Para pemangkas rambut ini, seperti ditulis Iin Imadudin dalam “Perkembangan Etnopreneurship di Garut 1945-2010” (Jurnal Patanjala Vol. 3, No. 3, September 2011) yang diterbitkan Balai Pelestari Sejarah dan Nilai Tradisional Bandung, kampung-kampung penghasil tukang cukur di Kecamatan Banyuresmi kebanyakan dari Parung, Bagendit, Bantarjati, Pasirsalam, Peundeuy, Sargenteng, Balakasap, dan Haurseah.

Bersatu di Perantauan dan Bagaimana Mereka Bermula

Seperti profesi di sektor informal lainnya, tukang pangkas rambut asal Garut bukanlah satu-satunya pekerjaan yang hadir di perkotaan akibat terpapar konflik politik para elite.

Martin van Bruinessen yang melakukan penelitian selama setahun di daerah Sukapakir, Bandung mencatatnya dalam Rakyat Kecil, Islam, dan Politik (2013).
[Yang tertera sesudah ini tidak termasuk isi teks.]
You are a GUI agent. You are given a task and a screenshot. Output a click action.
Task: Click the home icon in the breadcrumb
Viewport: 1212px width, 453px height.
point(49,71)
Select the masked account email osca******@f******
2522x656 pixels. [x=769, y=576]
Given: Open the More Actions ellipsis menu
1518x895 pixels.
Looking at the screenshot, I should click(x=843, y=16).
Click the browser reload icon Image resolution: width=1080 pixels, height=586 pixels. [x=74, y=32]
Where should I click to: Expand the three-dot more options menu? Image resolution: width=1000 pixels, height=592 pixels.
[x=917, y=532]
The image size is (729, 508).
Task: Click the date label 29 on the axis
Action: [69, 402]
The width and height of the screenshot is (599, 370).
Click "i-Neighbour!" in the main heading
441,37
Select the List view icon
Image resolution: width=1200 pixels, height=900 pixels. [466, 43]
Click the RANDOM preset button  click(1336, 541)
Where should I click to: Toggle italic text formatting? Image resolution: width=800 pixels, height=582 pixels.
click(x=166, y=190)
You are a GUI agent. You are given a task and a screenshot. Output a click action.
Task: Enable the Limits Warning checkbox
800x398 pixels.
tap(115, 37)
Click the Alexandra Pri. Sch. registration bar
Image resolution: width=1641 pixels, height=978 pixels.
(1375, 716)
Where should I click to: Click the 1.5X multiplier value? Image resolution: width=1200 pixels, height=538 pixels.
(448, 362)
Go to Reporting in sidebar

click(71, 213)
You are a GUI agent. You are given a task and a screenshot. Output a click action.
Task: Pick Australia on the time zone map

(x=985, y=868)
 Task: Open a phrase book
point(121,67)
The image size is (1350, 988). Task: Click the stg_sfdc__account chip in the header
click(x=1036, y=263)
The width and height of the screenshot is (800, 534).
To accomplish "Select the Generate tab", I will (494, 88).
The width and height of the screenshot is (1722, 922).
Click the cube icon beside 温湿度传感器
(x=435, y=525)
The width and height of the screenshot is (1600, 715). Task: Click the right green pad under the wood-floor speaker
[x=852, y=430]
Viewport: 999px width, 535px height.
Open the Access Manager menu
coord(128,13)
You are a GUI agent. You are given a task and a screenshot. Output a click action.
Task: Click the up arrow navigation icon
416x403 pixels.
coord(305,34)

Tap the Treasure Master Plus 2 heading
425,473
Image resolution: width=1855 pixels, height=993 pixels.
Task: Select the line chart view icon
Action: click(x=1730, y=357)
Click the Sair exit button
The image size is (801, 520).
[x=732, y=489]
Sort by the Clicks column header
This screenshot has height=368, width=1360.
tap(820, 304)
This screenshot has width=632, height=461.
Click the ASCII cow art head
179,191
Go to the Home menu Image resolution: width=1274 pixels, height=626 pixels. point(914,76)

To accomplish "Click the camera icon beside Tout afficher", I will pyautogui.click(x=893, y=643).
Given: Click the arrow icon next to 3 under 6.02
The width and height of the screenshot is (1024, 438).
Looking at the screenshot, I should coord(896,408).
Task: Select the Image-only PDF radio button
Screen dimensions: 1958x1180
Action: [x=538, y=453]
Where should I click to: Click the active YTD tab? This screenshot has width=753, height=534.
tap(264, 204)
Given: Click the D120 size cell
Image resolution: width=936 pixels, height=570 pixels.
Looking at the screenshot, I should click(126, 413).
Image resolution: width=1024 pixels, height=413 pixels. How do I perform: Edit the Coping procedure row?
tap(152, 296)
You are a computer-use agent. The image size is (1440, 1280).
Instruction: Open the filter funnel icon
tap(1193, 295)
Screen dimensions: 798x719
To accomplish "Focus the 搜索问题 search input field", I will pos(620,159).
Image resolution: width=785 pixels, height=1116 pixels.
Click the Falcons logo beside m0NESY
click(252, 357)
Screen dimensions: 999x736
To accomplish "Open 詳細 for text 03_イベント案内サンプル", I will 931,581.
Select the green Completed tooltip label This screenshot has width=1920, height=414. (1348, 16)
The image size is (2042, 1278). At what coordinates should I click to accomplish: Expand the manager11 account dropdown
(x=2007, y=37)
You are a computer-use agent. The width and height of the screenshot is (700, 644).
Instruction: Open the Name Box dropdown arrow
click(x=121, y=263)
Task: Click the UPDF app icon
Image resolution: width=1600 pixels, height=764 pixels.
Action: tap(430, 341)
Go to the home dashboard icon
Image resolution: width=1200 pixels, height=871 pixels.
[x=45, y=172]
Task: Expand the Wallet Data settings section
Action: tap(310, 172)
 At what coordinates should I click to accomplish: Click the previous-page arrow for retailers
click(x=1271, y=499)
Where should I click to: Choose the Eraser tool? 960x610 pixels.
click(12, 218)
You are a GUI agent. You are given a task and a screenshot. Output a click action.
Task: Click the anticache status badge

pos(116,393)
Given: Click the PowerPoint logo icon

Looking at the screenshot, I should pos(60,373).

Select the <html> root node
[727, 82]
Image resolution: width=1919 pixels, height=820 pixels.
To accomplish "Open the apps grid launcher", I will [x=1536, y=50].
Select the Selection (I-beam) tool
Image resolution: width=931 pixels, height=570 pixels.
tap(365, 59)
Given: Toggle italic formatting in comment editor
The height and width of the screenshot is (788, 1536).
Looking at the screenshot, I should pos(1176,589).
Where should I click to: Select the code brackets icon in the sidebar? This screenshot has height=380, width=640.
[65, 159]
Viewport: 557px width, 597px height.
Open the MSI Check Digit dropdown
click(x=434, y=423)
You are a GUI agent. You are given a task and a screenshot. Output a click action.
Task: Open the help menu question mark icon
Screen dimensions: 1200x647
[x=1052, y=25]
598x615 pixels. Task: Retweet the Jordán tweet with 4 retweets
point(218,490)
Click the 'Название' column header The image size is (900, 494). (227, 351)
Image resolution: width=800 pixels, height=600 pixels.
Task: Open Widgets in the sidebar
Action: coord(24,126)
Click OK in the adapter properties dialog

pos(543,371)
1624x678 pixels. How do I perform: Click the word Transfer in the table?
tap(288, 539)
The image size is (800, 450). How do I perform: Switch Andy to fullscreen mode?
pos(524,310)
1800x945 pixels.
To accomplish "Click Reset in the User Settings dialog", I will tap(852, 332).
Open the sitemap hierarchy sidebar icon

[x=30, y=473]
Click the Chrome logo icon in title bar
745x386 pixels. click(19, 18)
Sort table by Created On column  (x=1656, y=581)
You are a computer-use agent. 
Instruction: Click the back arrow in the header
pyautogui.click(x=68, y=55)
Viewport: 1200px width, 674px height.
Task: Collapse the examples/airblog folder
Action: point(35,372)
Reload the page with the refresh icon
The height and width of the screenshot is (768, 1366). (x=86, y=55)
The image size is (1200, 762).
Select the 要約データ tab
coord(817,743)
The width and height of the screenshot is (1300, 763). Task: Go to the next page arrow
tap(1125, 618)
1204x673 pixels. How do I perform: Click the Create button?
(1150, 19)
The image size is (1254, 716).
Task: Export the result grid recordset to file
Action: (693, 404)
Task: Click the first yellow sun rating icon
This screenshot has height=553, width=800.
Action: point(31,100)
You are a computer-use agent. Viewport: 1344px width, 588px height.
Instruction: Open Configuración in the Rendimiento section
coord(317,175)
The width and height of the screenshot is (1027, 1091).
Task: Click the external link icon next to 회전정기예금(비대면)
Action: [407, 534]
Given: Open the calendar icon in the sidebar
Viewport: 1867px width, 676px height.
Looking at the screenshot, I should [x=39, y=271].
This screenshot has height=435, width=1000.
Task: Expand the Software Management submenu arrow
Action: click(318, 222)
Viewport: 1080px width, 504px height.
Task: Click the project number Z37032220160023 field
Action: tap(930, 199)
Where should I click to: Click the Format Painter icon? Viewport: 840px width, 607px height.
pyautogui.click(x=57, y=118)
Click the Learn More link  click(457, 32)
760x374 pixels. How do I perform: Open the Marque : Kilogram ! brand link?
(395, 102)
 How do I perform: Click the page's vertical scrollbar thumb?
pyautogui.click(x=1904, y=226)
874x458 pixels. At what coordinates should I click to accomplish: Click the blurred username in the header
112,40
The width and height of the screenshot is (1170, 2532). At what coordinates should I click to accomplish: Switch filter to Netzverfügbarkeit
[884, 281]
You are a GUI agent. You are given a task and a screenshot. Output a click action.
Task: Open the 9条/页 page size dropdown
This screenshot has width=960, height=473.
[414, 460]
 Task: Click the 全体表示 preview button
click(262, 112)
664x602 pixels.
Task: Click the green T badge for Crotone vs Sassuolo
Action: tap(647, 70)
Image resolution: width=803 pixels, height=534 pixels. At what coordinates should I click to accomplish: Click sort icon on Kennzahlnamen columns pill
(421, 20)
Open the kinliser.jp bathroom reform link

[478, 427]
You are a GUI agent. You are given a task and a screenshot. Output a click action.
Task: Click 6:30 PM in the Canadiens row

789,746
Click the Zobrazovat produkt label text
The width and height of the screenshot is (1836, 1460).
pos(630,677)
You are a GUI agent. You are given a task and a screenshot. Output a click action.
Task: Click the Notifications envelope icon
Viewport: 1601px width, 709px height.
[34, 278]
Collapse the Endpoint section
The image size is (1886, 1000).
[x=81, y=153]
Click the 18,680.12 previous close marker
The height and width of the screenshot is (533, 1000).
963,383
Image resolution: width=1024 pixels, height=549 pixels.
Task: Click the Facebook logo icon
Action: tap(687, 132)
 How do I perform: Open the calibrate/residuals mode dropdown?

Menurutnya, gerakan bersenjata DI/TII di Garut dan sekitarnya, telah mendorong banyak penduduknya mengungsi ke Bandung dan menjalani pekerjaan di pelbagai sektor informal seperti tukang kayu, penjual buah-buahan, dan tukang pangkas rambut.

“Kota ini menerima arus masuk pendatang dalam jumlah besar pada awal tahun 1950-an, akibat pemberontakan Darul Islam (DI) […] Tindakan balasan kedua belah pihak terhadap orang-orang desa yang dicurigai, membuat desa menjadi tidak aman […] Jumlah pengungsi yang datang ke Bandung pada tahun-tahun itu dapat dipastikan mencapai sekitar seratus ribu jiwa,” tulisnya.

Infografik Asgardian

Infografik Asgardian

Selain konflik bersenjata di era 1950-an, imbuh Bruinessen, peristiwa tahun 1965 juga cukup berpengaruh terhadap persebaran warga Garut dan sekitarnya di Kota Bandung sebagai salah satu kota besar di Indonesia.

Ia mewawancarai Husen, kelahiran 1925, warga Sukapakir yang berasal dari Garut. Husen mula-mula datang ke Bandung pada 1948. Setelah menikah, ia memboyong istrinya ke kampung untuk menggarap sawah. Namun, pada 1950, pasukan DI/TII membunuh beberapa warga desanya sehingga ia balik lagi ke Bandung.

Setelah pemberontakan DI/TII berakhir, ia bersama keluarganya kembali ke Garut. Selang beberapa tahun, peristiwa G30S kembali mengacaukan kampungnya.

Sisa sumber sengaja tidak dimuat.